Re: RAID arrays and performance - Mailing list pgsql-performance

From Matthew
Subject Re: RAID arrays and performance
Date
Msg-id Pine.LNX.4.58.0712041637260.3731@aragorn.flymine.org
Whole thread Raw
In response to Re: RAID arrays and performance  (Mark Mielke <mark@mark.mielke.cc>)
Responses Re: RAID arrays and performance
List pgsql-performance
On Tue, 4 Dec 2007, Mark Mielke wrote:
> So much excitement and zeal - refreshing to see. And yet, no numbers! :-)

What sort of numbers did you want to see?

> You describe a new asynchronous I/O system to map integers to Java
> objects above. Why would you write this? Have you tried BerkeleyDB or
> BerkeleyDB JE? BerkeleyDB with BDB as a backend or their full Java
> backend gives you a Java persistence API that will allow you to map Java
> objects (including integers) to other Java objects.
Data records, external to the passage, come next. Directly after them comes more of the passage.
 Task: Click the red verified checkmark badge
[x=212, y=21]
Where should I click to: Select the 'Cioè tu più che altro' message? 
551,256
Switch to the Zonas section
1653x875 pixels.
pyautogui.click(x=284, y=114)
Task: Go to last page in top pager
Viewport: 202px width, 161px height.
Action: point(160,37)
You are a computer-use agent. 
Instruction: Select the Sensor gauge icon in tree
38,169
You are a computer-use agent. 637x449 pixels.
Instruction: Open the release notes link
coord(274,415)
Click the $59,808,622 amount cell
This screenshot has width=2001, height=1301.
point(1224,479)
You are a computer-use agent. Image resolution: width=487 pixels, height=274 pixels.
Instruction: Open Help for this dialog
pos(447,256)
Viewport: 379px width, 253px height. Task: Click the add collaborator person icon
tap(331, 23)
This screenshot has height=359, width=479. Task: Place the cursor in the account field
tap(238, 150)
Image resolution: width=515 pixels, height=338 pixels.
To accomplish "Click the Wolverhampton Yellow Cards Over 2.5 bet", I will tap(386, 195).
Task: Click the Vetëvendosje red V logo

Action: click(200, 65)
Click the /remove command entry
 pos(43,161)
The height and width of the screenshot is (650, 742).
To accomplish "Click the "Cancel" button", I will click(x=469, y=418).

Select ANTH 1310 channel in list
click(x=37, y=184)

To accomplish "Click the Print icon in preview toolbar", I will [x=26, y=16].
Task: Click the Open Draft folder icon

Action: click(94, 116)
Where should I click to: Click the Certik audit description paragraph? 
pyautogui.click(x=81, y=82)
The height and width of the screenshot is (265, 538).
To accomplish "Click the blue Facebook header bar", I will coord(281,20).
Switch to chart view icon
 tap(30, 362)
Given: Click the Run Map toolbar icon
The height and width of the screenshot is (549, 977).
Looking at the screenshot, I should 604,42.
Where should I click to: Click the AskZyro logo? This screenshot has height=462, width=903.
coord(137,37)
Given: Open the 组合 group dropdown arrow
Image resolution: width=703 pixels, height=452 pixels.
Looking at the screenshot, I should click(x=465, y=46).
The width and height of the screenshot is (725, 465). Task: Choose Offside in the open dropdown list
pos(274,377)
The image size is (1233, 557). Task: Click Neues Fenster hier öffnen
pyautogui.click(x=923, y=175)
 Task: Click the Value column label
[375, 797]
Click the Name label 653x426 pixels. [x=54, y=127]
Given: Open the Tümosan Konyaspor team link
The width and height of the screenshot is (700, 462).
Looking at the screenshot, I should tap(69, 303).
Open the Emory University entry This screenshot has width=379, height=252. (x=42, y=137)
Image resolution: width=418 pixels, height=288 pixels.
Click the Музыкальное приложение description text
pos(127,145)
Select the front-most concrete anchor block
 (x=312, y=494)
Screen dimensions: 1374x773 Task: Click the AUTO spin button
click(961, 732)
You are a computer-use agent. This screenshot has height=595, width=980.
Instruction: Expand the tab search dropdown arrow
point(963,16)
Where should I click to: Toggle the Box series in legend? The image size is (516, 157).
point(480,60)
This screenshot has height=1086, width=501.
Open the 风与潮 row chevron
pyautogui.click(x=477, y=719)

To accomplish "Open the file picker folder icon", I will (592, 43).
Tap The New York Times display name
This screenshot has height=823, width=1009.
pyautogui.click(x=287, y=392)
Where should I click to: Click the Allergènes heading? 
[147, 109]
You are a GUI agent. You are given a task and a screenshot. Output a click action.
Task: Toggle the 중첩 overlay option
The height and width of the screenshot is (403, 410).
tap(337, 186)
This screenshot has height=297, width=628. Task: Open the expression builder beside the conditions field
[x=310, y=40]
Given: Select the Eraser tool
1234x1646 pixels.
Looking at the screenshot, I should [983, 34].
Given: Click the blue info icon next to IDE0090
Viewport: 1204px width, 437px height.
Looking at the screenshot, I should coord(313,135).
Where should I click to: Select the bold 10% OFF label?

Looked at all those. Didn't like their performance characteristics, or
their interfaces. It's simply the fact that they're not designed for the
workload that we want to put on them.

> If it came to a bet, I would bet that their research and
> tuning over several years, and many people, would beat your initial
> implementation, asynchronous I/O or not.

Quite possibly. However, there's the possibility that it wouldn't. And I
can improve it - initial implementations often suck.

> Asynchronous I/O is no more a magic bullet than threading. It requires a
> lot of work to get it right, and if one gets it wrong, it can be slower
> than the regular I/O or single threaded scenarios. Both look sexy on
> paper, neither may be the solution to your problem. Or they may be. We
> wouldn't know without numbers.

Okay, numbers. About eight years ago I wrote the shell of a filesystem
implementation, concentrating on performance and integrity. It absolutely
whooped ext2 for both read and write speed - especially metadata write
speed.  Anything up to 60 times as fast. I wrote a load of metadata to
ext2, which took 599.52 seconds, and on my system took 10.54 seconds.
Listing it back (presumably from cache) took 1.92 seconds on ext2 and 0.22
seconds on my system. No silly caching tricks that sacrifice integrity.

It's a pity I got nowhere near finishing that system - just enough to
prove my point and get a degree, but looking back on it there are massive
ways it's rubbish and should be improved. It was an initial
implementation.  I didn't have reiserfs, jfs, or xfs available at that
time, but it would have been really interesting to compare. This is the
system I would have based my indexing thing on.

Matthew

--
Anyone who goes to a psychiatrist ought to have his head examined.